_INSTRUCTIONS FOR THE TASK_.
All lines in the records that carry the string "agent" are to be shown.

-- Opening Marker --

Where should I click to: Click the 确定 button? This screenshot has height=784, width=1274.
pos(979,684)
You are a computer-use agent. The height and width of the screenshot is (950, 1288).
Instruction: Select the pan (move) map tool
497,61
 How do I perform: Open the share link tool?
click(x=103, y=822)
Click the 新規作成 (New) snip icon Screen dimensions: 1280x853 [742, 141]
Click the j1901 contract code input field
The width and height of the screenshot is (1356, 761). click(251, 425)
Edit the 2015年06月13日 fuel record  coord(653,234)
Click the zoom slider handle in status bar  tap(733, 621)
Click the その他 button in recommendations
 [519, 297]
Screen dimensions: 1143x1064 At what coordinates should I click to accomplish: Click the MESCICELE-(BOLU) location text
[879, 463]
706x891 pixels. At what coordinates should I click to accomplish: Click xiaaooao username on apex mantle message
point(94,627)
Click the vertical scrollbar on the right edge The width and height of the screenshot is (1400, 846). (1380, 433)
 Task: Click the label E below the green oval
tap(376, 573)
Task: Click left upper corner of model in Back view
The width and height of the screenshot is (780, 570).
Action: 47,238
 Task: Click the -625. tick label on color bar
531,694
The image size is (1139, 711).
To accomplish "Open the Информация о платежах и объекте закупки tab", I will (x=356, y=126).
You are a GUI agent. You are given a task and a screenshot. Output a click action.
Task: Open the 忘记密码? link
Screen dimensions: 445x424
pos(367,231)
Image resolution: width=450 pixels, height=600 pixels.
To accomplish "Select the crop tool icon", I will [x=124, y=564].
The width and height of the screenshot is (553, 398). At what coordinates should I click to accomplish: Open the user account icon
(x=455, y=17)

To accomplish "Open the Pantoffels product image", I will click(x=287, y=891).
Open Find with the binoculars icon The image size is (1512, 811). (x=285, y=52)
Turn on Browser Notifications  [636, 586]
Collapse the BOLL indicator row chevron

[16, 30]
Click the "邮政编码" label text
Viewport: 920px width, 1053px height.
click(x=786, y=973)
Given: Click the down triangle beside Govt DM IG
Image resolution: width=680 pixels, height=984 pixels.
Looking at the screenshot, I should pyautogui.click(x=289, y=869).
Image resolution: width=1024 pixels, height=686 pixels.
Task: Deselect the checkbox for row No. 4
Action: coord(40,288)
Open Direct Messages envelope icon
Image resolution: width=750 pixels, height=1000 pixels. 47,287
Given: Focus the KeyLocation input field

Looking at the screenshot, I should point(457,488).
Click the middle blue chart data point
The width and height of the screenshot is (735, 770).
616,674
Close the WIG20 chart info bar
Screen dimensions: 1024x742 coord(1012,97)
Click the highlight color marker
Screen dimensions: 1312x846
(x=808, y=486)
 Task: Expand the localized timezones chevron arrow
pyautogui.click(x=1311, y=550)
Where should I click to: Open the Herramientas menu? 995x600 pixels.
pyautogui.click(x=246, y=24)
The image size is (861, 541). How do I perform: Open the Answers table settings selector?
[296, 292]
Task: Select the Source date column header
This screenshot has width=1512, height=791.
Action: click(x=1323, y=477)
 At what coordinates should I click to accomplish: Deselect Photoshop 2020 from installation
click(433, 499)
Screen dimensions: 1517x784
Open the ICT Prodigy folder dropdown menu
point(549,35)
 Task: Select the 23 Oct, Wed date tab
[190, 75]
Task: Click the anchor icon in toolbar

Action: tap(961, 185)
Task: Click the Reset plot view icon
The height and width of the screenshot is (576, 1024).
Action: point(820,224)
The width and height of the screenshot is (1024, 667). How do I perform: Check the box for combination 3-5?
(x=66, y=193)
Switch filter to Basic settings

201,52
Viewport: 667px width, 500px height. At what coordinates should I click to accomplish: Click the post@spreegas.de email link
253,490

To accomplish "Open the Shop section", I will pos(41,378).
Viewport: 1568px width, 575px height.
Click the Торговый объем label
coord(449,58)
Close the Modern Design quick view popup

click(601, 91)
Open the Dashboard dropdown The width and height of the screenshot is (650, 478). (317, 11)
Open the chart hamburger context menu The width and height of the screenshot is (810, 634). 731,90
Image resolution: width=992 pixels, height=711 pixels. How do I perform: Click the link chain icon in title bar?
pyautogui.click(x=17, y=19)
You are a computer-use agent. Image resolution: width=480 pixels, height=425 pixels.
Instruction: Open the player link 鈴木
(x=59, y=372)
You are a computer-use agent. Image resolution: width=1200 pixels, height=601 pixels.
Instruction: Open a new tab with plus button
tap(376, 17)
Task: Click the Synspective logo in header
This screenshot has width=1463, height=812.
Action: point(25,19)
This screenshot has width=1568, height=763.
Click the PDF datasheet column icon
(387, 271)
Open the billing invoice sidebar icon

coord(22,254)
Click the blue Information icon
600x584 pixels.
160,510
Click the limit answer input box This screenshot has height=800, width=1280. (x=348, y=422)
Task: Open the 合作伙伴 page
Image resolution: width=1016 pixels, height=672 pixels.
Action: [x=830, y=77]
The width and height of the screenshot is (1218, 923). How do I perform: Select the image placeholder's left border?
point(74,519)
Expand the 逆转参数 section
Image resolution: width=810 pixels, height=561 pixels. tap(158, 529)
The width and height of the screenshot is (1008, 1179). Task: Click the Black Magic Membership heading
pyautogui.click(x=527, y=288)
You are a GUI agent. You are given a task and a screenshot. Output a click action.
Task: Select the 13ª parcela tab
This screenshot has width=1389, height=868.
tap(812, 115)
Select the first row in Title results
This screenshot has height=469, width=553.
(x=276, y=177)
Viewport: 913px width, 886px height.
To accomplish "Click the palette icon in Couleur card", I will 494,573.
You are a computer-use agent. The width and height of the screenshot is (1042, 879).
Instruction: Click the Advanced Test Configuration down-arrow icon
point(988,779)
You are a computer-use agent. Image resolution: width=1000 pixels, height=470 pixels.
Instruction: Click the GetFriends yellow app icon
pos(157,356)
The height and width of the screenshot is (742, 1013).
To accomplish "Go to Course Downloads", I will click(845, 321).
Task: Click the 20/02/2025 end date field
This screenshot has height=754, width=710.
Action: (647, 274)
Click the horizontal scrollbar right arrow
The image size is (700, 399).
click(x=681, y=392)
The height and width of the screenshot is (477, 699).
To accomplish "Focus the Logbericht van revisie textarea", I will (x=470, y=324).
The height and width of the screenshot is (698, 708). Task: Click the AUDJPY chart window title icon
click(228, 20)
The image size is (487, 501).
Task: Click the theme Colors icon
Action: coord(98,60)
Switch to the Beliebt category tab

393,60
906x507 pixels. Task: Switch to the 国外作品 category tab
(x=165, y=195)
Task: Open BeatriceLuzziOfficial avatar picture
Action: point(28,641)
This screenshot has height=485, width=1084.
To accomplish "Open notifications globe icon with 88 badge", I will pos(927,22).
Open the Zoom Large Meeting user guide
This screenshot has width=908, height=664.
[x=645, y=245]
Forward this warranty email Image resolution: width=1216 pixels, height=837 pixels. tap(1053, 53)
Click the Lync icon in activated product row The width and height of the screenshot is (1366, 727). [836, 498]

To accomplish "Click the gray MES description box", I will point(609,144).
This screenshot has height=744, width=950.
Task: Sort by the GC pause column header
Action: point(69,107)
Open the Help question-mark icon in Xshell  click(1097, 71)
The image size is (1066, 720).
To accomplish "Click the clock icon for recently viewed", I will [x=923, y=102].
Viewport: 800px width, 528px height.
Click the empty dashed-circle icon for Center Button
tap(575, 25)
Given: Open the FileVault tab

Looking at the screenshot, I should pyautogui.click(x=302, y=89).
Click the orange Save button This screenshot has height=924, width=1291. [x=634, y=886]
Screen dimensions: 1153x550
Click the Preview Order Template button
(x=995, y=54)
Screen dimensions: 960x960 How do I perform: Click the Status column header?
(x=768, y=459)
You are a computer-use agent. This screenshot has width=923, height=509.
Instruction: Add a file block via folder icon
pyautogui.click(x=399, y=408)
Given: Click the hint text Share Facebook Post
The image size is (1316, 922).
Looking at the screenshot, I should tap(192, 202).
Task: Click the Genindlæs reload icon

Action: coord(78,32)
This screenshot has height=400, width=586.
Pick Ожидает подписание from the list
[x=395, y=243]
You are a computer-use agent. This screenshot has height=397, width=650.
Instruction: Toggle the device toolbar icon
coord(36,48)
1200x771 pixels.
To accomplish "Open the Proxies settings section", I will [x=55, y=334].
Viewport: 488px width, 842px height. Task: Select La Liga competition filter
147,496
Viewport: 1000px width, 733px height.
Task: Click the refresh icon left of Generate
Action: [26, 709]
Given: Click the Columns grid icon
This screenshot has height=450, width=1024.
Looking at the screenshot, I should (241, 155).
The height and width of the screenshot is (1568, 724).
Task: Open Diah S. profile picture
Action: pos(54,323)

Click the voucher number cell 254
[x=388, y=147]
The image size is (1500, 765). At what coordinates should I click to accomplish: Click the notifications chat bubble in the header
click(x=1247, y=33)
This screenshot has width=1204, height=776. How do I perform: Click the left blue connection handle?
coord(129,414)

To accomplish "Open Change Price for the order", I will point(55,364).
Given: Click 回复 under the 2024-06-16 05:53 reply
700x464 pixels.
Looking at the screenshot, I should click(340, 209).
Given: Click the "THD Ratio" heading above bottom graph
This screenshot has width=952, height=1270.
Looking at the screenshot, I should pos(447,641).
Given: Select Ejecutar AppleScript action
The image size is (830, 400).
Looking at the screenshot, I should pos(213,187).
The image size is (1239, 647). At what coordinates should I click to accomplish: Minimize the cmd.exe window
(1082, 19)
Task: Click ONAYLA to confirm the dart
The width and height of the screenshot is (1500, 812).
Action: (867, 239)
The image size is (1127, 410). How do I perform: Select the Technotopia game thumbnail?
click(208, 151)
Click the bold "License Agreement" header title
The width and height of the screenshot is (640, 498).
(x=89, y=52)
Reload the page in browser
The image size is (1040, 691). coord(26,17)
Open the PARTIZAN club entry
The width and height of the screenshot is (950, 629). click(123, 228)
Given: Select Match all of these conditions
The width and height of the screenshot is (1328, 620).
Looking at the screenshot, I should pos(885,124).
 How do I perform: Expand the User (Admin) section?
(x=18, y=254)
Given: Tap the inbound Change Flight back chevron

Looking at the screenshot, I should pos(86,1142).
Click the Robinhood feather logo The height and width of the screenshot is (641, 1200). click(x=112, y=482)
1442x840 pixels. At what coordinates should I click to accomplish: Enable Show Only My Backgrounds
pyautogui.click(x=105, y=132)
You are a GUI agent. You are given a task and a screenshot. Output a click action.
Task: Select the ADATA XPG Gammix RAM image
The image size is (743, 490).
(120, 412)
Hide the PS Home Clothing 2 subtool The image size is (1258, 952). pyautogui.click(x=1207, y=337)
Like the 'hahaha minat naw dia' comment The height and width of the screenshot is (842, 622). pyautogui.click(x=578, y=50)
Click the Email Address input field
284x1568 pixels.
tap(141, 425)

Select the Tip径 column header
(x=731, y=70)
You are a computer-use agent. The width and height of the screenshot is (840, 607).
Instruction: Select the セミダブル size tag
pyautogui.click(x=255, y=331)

-- Closing Marker --

_OUTPUT_.
You are a computer-use agent. The height and width of the screenshot is (950, 1288).
You are a GUI agent. You are given a task and a screenshot. Output a click action.
You are a computer-use agent. Image resolution: width=480 pixels, height=425 pixels.
You are a computer-use agent. Image resolution: width=1200 pixels, height=601 pixels.
You are a GUI agent. You are given a task and a screenshot. Output a click action.
You are a computer-use agent. The width and height of the screenshot is (1042, 879).
You are a computer-use agent. Image resolution: width=1000 pixels, height=470 pixels.
You are a computer-use agent. This screenshot has width=923, height=509.
You are a computer-use agent. This screenshot has height=397, width=650.
You are a GUI agent. You are given a task and a screenshot. Output a click action.
You are a computer-use agent. The width and height of the screenshot is (840, 607).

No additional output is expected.